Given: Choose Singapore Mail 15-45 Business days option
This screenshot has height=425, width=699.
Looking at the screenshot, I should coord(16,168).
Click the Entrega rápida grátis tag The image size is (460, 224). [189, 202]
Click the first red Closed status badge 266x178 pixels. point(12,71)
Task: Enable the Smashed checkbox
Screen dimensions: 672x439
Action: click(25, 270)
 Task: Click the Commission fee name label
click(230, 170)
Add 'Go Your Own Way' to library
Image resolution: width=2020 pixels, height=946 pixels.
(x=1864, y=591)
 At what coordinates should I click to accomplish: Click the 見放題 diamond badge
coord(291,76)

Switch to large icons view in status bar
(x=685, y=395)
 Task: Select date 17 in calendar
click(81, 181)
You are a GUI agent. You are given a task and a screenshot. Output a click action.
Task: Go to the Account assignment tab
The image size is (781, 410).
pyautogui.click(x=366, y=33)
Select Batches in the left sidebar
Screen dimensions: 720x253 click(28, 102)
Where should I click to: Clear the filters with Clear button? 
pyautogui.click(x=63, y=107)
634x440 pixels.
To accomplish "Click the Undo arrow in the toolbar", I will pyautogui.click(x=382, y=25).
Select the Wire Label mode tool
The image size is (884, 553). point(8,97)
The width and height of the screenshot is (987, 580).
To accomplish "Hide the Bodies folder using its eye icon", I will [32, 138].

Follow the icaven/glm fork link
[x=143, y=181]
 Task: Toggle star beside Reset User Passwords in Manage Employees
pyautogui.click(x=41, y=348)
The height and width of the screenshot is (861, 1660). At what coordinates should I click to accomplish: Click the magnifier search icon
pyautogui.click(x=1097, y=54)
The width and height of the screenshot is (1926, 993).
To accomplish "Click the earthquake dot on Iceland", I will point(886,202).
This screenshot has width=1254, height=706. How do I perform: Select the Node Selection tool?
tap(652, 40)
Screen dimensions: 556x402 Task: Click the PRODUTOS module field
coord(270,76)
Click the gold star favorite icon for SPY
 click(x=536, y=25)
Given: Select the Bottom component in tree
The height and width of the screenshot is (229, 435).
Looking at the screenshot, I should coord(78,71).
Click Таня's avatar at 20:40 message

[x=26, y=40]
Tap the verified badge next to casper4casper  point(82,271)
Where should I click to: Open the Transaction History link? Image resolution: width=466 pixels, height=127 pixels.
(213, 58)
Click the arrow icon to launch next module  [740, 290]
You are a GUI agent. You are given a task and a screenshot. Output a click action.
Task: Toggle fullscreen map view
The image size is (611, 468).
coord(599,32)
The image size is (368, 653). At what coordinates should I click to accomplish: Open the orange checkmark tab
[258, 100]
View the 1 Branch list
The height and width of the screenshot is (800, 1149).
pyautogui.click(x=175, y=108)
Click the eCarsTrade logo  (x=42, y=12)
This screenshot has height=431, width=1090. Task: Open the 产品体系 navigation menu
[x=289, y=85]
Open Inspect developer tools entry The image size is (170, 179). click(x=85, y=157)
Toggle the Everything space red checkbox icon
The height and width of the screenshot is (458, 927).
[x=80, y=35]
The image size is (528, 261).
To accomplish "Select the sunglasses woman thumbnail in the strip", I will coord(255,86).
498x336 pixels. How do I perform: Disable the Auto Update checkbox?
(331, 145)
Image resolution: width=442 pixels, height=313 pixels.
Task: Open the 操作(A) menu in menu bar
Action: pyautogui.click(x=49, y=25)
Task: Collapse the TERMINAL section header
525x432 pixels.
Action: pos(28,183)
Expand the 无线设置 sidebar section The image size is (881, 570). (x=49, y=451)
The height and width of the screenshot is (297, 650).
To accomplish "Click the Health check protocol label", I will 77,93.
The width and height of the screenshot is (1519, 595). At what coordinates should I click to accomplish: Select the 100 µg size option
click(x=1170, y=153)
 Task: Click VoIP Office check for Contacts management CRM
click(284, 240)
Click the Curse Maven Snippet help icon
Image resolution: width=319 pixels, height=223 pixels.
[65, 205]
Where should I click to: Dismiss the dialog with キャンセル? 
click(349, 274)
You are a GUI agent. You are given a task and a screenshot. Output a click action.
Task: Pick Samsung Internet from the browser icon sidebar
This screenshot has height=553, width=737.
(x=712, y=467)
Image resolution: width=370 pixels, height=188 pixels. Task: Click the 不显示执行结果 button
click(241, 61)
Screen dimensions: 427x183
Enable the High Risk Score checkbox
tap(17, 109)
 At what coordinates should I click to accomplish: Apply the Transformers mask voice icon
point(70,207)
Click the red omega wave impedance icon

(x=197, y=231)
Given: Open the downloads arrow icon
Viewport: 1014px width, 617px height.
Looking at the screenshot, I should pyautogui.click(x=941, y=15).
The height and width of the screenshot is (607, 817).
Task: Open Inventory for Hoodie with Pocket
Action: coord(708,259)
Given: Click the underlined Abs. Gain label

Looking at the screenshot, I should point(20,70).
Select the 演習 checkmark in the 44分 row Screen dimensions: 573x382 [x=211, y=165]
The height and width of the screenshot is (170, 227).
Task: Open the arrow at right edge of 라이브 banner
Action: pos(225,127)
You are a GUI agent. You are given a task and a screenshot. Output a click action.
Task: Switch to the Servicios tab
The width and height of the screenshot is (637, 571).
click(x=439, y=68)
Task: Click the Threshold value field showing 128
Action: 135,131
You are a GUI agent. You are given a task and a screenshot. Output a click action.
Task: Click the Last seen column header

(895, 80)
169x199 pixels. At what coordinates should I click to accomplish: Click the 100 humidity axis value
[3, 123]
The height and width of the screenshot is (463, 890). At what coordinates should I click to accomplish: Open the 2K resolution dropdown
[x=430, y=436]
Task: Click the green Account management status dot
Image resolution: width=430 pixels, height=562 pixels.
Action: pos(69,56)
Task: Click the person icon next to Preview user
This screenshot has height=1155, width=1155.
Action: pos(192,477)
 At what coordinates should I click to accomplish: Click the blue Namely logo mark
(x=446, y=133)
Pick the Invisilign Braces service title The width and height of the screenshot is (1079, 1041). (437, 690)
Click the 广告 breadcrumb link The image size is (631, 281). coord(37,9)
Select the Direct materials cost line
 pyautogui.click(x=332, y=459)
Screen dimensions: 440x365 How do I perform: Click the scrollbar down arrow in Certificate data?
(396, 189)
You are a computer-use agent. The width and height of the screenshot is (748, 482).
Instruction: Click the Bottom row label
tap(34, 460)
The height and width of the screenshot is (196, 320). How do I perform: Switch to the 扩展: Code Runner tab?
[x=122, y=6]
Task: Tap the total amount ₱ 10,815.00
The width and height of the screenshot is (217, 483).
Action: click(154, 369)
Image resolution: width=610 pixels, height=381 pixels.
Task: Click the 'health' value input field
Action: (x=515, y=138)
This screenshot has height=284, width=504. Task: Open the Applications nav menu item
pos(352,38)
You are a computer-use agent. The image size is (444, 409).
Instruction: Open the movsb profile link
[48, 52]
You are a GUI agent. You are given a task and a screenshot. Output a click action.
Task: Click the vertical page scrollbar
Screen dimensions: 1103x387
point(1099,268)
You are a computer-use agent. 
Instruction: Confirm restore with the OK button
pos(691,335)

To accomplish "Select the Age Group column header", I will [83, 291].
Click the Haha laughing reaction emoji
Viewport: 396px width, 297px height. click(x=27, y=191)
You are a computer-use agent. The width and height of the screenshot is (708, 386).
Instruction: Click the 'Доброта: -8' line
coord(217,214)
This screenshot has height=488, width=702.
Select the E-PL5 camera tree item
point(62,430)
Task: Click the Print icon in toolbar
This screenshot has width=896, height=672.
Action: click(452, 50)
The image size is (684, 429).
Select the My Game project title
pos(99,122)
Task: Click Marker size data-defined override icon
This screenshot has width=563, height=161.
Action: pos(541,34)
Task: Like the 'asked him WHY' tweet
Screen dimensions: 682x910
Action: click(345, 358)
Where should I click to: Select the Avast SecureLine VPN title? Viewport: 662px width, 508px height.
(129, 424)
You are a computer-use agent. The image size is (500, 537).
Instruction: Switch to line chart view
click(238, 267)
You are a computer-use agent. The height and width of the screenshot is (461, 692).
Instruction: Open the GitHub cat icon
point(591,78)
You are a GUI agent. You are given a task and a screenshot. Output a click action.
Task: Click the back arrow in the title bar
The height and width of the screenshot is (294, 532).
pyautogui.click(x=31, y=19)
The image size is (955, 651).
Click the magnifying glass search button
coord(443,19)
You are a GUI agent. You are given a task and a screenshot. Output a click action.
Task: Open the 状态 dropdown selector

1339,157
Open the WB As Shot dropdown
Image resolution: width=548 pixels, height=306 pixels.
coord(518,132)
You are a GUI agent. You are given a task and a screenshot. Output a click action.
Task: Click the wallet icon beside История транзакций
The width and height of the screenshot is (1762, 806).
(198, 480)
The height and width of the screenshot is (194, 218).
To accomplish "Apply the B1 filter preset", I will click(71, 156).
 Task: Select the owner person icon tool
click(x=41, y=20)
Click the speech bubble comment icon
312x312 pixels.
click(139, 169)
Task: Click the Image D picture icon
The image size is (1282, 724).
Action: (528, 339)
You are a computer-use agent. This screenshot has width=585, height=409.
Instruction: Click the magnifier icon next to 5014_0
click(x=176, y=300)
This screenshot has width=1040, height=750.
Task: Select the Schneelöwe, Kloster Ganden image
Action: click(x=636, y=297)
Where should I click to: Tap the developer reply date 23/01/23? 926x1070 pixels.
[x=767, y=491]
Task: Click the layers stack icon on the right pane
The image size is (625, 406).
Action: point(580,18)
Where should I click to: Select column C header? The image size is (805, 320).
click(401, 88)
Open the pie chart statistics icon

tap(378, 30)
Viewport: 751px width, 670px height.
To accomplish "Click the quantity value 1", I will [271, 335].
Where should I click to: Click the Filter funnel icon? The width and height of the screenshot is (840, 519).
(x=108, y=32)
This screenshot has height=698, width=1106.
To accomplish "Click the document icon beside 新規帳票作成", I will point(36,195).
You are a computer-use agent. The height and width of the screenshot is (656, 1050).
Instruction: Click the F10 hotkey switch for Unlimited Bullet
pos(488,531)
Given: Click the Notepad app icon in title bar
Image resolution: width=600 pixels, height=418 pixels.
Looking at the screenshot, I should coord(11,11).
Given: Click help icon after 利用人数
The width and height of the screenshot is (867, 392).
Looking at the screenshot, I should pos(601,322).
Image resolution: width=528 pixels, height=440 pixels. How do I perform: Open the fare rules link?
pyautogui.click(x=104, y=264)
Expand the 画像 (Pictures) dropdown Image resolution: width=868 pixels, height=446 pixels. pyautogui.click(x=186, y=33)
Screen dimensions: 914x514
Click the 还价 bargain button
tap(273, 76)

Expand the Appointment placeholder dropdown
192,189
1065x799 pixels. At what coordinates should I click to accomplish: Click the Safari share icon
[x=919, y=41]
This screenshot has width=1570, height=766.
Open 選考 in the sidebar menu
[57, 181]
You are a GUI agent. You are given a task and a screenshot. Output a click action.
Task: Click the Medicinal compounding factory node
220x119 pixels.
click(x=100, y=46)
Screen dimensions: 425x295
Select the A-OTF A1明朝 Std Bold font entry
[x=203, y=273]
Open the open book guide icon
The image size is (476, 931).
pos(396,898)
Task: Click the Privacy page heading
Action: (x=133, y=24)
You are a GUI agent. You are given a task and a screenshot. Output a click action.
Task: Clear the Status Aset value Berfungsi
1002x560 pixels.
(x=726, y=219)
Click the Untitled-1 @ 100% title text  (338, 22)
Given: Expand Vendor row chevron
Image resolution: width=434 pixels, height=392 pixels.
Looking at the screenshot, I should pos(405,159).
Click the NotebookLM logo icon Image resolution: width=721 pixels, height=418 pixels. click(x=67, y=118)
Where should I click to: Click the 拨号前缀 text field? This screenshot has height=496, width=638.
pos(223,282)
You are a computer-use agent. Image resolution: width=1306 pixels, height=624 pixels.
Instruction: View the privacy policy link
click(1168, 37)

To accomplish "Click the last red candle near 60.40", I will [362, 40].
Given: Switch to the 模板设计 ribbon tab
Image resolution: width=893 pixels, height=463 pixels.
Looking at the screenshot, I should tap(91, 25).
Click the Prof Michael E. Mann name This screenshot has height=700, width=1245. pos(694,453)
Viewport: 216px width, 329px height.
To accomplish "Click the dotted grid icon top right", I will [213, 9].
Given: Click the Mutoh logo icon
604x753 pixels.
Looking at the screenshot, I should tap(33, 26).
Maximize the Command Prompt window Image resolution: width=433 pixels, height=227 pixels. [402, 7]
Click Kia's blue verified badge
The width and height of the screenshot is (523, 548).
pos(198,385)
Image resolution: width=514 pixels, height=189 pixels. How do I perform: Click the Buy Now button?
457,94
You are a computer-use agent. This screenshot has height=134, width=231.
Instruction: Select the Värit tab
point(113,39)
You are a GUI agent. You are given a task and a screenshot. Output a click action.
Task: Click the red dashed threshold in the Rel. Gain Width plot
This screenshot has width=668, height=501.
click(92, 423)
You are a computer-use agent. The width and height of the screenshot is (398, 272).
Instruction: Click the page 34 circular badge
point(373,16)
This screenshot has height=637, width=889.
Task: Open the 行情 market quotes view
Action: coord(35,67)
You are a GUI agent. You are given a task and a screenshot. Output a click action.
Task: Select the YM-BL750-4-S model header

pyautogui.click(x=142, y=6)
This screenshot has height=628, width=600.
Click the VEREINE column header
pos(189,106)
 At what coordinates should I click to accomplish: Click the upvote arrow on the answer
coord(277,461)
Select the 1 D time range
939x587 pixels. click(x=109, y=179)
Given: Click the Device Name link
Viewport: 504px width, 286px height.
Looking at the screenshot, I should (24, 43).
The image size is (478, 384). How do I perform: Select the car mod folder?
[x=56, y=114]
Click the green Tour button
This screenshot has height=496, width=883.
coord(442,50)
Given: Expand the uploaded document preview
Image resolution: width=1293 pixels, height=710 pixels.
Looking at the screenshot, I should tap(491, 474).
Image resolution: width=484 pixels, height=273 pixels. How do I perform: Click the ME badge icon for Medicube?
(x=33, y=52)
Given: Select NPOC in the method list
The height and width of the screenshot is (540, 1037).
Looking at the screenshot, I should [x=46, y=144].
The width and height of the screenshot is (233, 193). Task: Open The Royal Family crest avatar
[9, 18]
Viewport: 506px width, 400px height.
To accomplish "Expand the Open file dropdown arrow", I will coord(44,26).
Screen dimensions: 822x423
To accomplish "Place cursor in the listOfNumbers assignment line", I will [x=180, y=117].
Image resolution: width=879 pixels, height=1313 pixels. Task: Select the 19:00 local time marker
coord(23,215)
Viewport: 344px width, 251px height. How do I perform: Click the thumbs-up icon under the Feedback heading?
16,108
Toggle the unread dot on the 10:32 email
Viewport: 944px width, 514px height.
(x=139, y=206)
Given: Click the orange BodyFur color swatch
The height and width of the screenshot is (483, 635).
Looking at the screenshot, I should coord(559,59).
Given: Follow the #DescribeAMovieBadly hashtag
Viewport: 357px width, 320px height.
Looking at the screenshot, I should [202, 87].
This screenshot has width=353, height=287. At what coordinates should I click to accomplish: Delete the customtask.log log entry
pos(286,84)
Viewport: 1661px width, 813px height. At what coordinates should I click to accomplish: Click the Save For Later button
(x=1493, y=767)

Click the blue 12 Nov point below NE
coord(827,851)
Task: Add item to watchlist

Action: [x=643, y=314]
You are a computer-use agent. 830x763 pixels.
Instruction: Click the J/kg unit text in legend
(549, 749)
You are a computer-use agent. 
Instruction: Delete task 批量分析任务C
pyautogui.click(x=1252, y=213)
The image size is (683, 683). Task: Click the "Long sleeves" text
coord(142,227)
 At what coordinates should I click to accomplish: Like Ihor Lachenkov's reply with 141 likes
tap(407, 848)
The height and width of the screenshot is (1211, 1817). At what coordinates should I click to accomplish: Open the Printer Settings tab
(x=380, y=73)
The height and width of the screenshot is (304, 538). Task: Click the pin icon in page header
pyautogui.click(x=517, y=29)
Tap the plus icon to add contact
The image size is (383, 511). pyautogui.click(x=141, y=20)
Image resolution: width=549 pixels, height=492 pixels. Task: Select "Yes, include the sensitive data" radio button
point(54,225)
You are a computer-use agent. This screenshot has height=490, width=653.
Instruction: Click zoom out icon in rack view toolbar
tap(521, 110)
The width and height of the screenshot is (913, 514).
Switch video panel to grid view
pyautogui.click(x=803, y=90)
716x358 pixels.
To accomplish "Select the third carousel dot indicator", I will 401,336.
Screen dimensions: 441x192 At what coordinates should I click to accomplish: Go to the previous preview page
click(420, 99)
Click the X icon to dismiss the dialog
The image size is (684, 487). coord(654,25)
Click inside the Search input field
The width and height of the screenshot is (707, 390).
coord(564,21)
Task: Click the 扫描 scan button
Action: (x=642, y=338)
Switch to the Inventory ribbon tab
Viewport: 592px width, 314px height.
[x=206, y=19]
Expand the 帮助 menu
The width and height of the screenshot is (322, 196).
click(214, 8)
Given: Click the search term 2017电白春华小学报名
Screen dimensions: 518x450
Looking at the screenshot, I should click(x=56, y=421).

__Task requirements__. Find the line with "Open the open book guide icon" in the material above. Reproduce it and each line after it up to and including the line with "Given: Expand Vendor row chevron".

__Completed task__.
Open the open book guide icon
The image size is (476, 931).
pos(396,898)
Task: Click the Privacy page heading
Action: (x=133, y=24)
You are a GUI agent. You are given a task and a screenshot. Output a click action.
Task: Clear the Status Aset value Berfungsi
1002x560 pixels.
(x=726, y=219)
Click the Untitled-1 @ 100% title text  (338, 22)
Given: Expand Vendor row chevron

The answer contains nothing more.